Extrait présenté:
-=-=-=-=-
Entretien avec Kamal Al-Fayoumi, dirigeant textile à Mahalla

Au fond, dans la nuit, on voit les énormes cheminées de la centrale électrique qui alimente tout le secteur textile ainsi qu’une partie des quartiers de Al-Mahalla Al-Khubra, grosse ville tentaculaire d’un demi-million d’habitants de la région du Delta. Le soleil a disparu depuis longtemps mais il fait encore très chaud, une impression sans doute renforcée par le taux d’humidité très élevé qui se respire en Basse-Egypte. On approche de l’heure du changement d’équipe et on voit des ouvriers qui commencent à presser le pas dans les rues qui mènent à une des multiples portes de l’usine Misr Spinning and Weaving Co. Ici la vie est rythmée par les hurlements de la sirène de l’usine également connue comme Ghazl Al Mahalla, Textiles de Mahalla, nom que porte également l’équipe de foot locale dont on voit les couleurs peintes sur les murs un peu partout. Dernièrement cependant, les graffitis ont été supplantés par ceux des partis politiques et des slogans, des partis libéraux, islamistes et de la gauche, qui réapparaissent sur les murs de la ville.

Kamal Al-Fayoumi nous attend dans un café non loin d’une des portes d’entrée de l’usine. Il est avec des collègues qui, comme lui, ne vont pas tarder à rentrer à l’usine pour l’équipe de nuit. Cheikh Kamal se lève de sa chaise et vient nous saluer. Les camarades qui ont organisé la rencontre et le traduisent ainsi que ses collègues de travail l’appellent ainsi, en signe de respect. Al-Fayoumi, en effet, n’est pas n’importe qui à Mahalla. Cheikh Kamal est l’un des principaux dirigeants ouvriers de cette entreprise qui est l’une des plus grosses usines de filature de tout le Moyen-Orient et qui emploie encore aujourd’hui plus de 25.000 ouvriers, soit prés d’un dixième de tous les travailleurs du secteur textile en Egypte.
-=-=-=-=-
(Entrées sur les coordonnées cibles)

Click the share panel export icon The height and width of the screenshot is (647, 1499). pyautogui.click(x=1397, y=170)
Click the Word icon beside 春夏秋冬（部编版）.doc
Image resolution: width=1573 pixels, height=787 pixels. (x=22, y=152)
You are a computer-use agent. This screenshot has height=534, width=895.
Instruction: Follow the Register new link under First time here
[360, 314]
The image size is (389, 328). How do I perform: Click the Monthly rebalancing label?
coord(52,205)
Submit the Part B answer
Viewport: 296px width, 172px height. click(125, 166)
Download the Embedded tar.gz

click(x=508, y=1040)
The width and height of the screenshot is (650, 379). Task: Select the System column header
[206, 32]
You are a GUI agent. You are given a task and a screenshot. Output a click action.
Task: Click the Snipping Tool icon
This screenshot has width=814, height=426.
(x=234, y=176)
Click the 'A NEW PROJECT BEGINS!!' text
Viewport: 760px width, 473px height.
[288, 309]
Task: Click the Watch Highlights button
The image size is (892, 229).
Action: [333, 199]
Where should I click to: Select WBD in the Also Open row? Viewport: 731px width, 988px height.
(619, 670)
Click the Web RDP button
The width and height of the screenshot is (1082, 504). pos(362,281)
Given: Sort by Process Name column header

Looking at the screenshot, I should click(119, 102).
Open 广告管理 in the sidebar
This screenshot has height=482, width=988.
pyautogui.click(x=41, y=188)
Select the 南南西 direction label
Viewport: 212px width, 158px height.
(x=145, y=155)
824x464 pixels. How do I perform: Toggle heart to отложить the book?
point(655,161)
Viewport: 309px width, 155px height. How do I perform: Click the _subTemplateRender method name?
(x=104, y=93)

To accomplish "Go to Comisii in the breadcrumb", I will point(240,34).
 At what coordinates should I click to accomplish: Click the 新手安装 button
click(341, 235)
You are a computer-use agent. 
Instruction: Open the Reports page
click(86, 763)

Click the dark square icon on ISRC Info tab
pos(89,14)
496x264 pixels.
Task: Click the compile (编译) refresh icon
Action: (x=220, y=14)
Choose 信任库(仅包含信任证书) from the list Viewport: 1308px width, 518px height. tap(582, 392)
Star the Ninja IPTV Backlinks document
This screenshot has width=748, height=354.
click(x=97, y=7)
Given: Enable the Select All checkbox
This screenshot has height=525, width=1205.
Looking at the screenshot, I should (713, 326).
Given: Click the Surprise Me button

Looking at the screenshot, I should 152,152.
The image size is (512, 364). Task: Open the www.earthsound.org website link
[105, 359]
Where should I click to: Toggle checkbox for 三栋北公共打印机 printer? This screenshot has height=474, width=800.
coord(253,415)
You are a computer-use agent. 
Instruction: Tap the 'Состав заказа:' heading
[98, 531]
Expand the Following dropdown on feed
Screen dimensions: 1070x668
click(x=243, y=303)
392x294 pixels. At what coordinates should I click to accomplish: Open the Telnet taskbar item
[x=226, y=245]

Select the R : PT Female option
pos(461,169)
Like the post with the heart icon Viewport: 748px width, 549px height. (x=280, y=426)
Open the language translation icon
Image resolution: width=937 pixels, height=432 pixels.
-=-=-=-=-
Consigne:
Citez mot pour mot un passage de l'entretien avec Kamal Al-Fayoumi. Commencez aux mots « Kamal Al-Fayoumi nous » et arrêtez-vous après « textile en Egypte. ».

Corrigé:
Kamal Al-Fayoumi nous attend dans un café non loin d’une des portes d’entrée de l’usine. Il est avec des collègues qui, comme lui, ne vont pas tarder à rentrer à l’usine pour l’équipe de nuit. Cheikh Kamal se lève de sa chaise et vient nous saluer. Les camarades qui ont organisé la rencontre et le traduisent ainsi que ses collègues de travail l’appellent ainsi, en signe de respect. Al-Fayoumi, en effet, n’est pas n’importe qui à Mahalla. Cheikh Kamal est l’un des principaux dirigeants ouvriers de cette entreprise qui est l’une des plus grosses usines de filature de tout le Moyen-Orient et qui emploie encore aujourd’hui plus de 25.000 ouvriers, soit prés d’un dixième de tous les travailleurs du secteur textile en Egypte.